Скандинавия глазами разведчика. Путешествие длиною в тридцать лет - страница 41



Принцессе Екатерине было 39 лет, Елизавете – 37, принцу Петру – 35, а младшему Алексею – 34 года. Из них только Екатерина родилась на свободе в Петербурге, её сестра была рождена в крепости Динамюнде под Ригой, а братья – в Холомогорах, в которых, не выходя за стены, они прожили с 1744 года. Любознательных читателей, желающих узнать подробности, отсылаю к книге Л. Левина «Российский генералиссимус герцог Антон Ульрих» и к исследованиям норвежского журналиста-историка Бъёрна Братбака, здесь же хочу только упомянуть, что в Хорсенсе, на улице Сёндергаде, на деньги Екатерины II для «осколков» из брауншвейгского семейства было выстроено нечто вроде двора и тюрьмы одновременно. Ежегодно из Петербурга на счёт одного гамбургского банка на содержание хорсенского «двора», в который входили упомянутый выше Плойарт с супругой, несколько камеристок, выбранных специально королевой Юлианой, и 44 слуги, переводилось 32 тысячи рублей. Так это длилось до 1807 года, пока не умерла последняя из «холомогорок» – принцесса Екатерина (в 1782 году умерла Елизавета, в 1788-м – принц Алексей, а в 1798-м – принц Пётр).

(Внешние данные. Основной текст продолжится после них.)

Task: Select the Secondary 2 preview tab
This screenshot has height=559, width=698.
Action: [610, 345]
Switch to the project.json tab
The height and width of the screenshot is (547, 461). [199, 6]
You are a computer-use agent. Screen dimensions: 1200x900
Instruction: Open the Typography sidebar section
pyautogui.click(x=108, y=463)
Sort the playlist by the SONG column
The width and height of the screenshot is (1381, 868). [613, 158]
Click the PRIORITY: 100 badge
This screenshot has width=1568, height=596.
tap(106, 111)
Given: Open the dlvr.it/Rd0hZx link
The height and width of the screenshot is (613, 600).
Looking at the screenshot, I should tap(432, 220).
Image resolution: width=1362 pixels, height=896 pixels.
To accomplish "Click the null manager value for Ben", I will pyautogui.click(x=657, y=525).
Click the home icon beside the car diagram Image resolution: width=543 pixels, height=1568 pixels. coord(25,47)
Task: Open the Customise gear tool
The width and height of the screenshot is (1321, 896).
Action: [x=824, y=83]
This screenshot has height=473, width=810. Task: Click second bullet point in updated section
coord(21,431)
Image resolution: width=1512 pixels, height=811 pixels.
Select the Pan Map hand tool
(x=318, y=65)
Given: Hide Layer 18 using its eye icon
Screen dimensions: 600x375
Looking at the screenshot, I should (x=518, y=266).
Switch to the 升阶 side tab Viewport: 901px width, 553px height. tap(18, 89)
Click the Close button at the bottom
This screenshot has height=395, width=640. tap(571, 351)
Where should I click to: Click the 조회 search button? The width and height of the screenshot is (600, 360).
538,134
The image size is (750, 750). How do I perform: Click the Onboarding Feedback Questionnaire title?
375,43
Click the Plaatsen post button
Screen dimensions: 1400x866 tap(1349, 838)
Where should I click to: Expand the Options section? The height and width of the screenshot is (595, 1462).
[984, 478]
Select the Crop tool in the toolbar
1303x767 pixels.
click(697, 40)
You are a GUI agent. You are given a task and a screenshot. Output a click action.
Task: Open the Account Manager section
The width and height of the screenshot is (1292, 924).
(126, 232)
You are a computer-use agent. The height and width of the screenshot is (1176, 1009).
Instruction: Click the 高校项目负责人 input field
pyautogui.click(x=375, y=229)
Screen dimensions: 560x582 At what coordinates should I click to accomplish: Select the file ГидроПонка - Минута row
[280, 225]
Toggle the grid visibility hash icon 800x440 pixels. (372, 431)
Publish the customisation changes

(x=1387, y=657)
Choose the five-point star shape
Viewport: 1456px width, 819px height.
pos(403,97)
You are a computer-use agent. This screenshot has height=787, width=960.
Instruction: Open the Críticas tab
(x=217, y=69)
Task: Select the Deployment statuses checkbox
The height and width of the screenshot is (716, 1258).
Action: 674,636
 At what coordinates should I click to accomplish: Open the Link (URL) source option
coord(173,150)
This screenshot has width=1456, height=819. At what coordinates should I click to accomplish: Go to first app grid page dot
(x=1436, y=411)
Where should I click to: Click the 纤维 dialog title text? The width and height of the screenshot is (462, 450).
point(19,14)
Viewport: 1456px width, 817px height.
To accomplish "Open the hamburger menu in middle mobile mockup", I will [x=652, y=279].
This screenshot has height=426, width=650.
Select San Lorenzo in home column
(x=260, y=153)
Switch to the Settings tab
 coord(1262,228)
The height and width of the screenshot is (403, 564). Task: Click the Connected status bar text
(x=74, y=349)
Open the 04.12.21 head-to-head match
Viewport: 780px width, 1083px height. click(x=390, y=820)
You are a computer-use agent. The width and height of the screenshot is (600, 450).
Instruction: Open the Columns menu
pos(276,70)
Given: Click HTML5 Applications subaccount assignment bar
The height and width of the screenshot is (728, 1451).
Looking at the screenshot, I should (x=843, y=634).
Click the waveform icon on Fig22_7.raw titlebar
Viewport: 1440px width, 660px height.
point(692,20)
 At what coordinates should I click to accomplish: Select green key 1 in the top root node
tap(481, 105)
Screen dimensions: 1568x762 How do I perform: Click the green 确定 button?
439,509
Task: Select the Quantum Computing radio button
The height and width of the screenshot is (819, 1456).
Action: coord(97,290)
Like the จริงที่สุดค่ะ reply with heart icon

Королева Юлиана в одном из писем к Екатерине II заверяла: «Я постараюсь озолотить им цепи, насколько это будет возможным». Принцам и принцессам и в Дании так и не удалось осуществить свою давнюю мечту – просто погулять за городом по траве. Датская тётушка им в этом категорически отказала. В том же письме брауншвейгская датчанка сообщает своей цербст-анхальтской «товарке», что племянники, мол, жаловались ей, что «в нынешнем счастливом положении» они менее свободны, чем в Холмогорах. «Вот как сильна привычка на этом свете – сожалеют иной раз даже и о Холмогорах», – сочувственно ответила венценосная немка из Петербурга венценосной немке в Копенгаген.

Нужно ещё добавить, что наследниками всего имущества хорсенского «двора» стали датские короли.

Очень печальная история.


А я до сих пор вижу себя стоящим посреди небольшой, почти игрушечной, пустой площади в плотной провинциальной тишине городка Богенсе. Ни одного движения, ни малейшего звука не зафиксировали мои зрение и слух. Казалось, мы попали не в город, а взяли билет в театр на спектакль, для которого на площади была выстроена декорация из картонных одноэтажных домиков под черепицей. Но спектакль отменили, актёры и зрители, предупреждённые заранее, в театр не явились, и только мы с ГэФэ, русские туристы, не узнали об этом. Вот-вот появятся рабочие сцены и заберут с собой, вместе с волшебными лучами вечернего заката, и «Мальчика Пис», и нас, и эти ненастоящие домики и с придуманным, наверное, Андерсеном городком.

Спустя много лет мы с ГэФэ вспоминали о посещении Богенсе: он – с изрядной долей юмора, а я – с грустью. Мне было жаль, что взятые нами билеты на спектакль пропали и что я так и не увидел сцен из датской провинциальной жизни начала XIX века.

Чего я ожидал там увидеть, я не знаю до сих пор.

Наверное, что-то очень хорошее. А может быть, и не очень – типа приведенной выше хорсенской истории.

Ещё ближе к делу

Хотел бы похвалить, но чем начать, не знаю.

Г. Р. Державин

Нетерпеливый читатель может задаться вопросом: чего это автор то углубляется в мелкие детали, с жаром описывая каких-то статистов на своих оперативных подмостках, каковыми несомненно являются Оскар и Володя-жестянщик, то предаётся меланхолии по поводу какого-то провинциального городишки, то делает экскурс в историю? Где же ночные схватки в подворотнях с соперниками из ЦРУ и СИС? Где, на худой конец, леденящие душу донесения агентов из штаб-квартиры НАТО? Где вообще разведка, шпионаж, погони, слежка, кинжалы, пистолеты и плащи?